Ouch. There was nothing for it. ‘I am sorry that you may have overheard some ill-judged remarks I made to Mr Soane earlier, Lady Isobel. That is a matter for regret.’

‘I am sure it is,’ she said with a smile that banished any trace of ease that he was beginning to feel in her presence. If she could cut with a smile, he hated to think what she might do with a frown.

‘However, I do not feel that any good will be served by rehearsing the reason you hold such...ill-judged opinions.’ Giles took a firm grip on his knife and resisted the urge to retaliate. He had been in the wrong—not to feel what he did, but to risk saying it where he might be overheard. Now he must give his head for a washing. He braced himself for her next barb. ‘You were telling me about your house.’

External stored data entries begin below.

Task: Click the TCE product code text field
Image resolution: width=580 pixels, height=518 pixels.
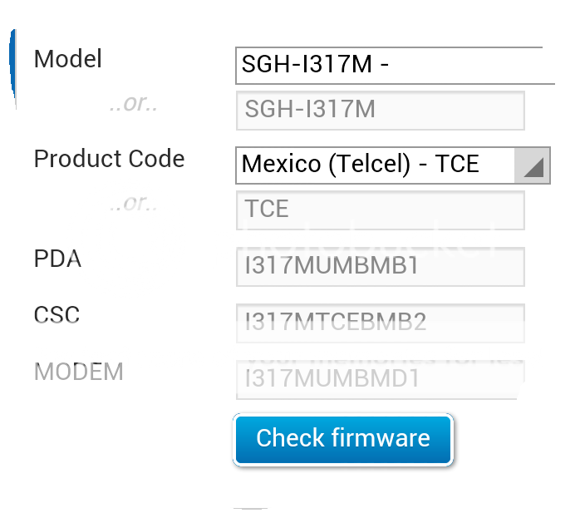Action: 380,210
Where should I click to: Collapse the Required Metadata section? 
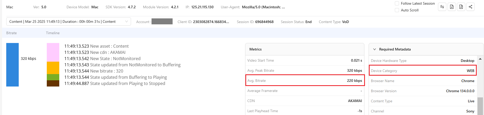(375, 49)
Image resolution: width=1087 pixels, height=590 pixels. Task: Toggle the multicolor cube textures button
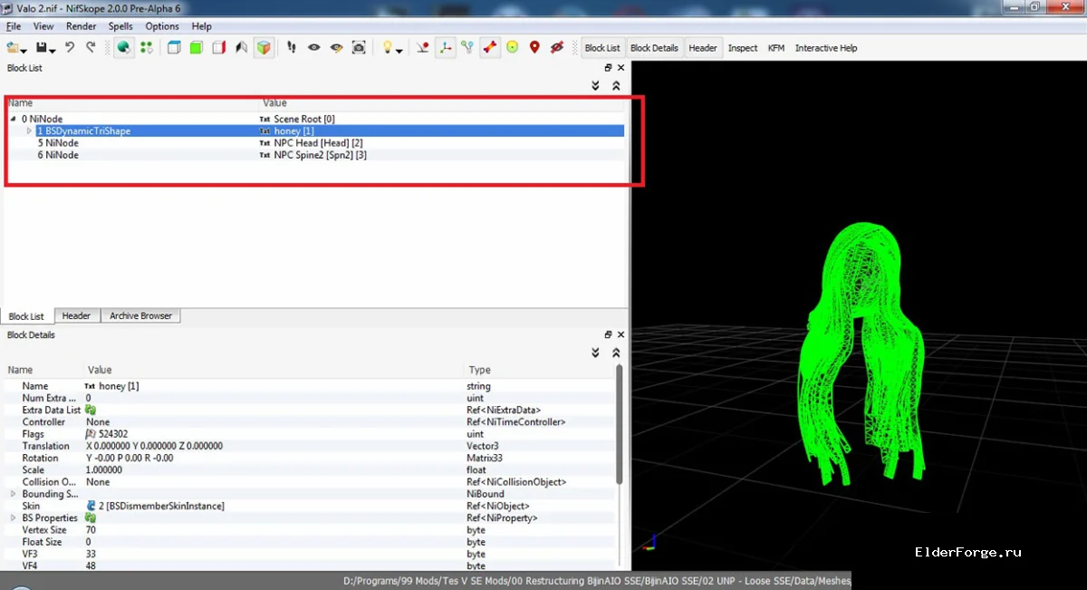pos(264,48)
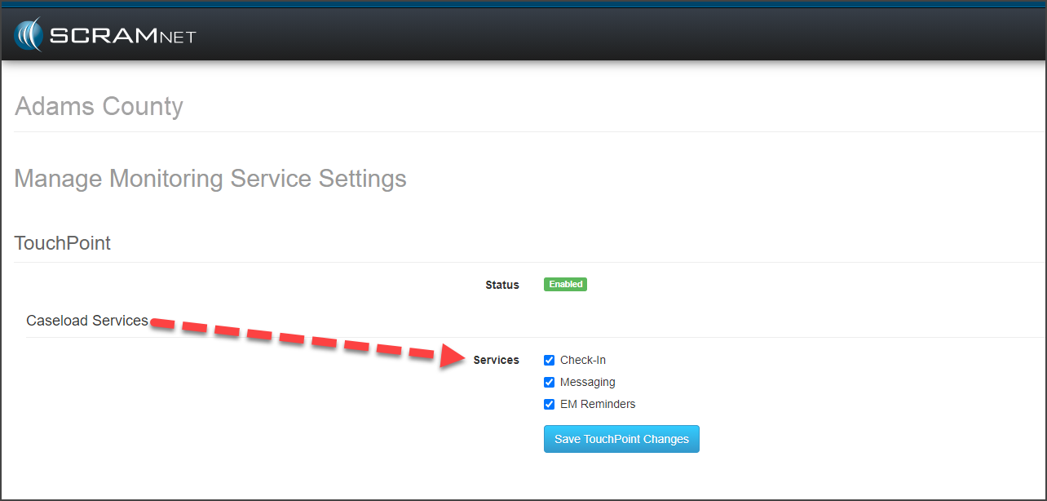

Excellent tactics, he thought grimly. Get me off balance while you work out how to knife me again. ‘My house is situated on a small estate in Norfolk. My paternal grandfather lives there and manages it for me in my absence.’ It was also close enough for him to keep an eye on his mother on those occasions she descended on the Dower House of Westley Hall for one of her outrageous parties, causing acute annoyance and embarrassment to the current marquess and his wife and scandalised interest in the village. When she was in one of her wild moods he was the only person who could manage her.

‘Your father—’

‘He died before I was born.’ It had taken some persuasion to extract his grandfather from the head gardener’s cottage at Westley and persuade him that he would not be a laughing stock if he took up residence in his grandson’s new country house. ‘My grandfather lives with me. His health is not as robust as it once was.’ Stubborn old Joe had resisted every inch of the way, despite being racked with rheumatism and pains in his back from years of manual labour. But now he had turned himself into a country squire of the old-fashioned kind, despite grumbling about rattling around in a house with ten bedchambers. Thinking about the old man relaxed him a little.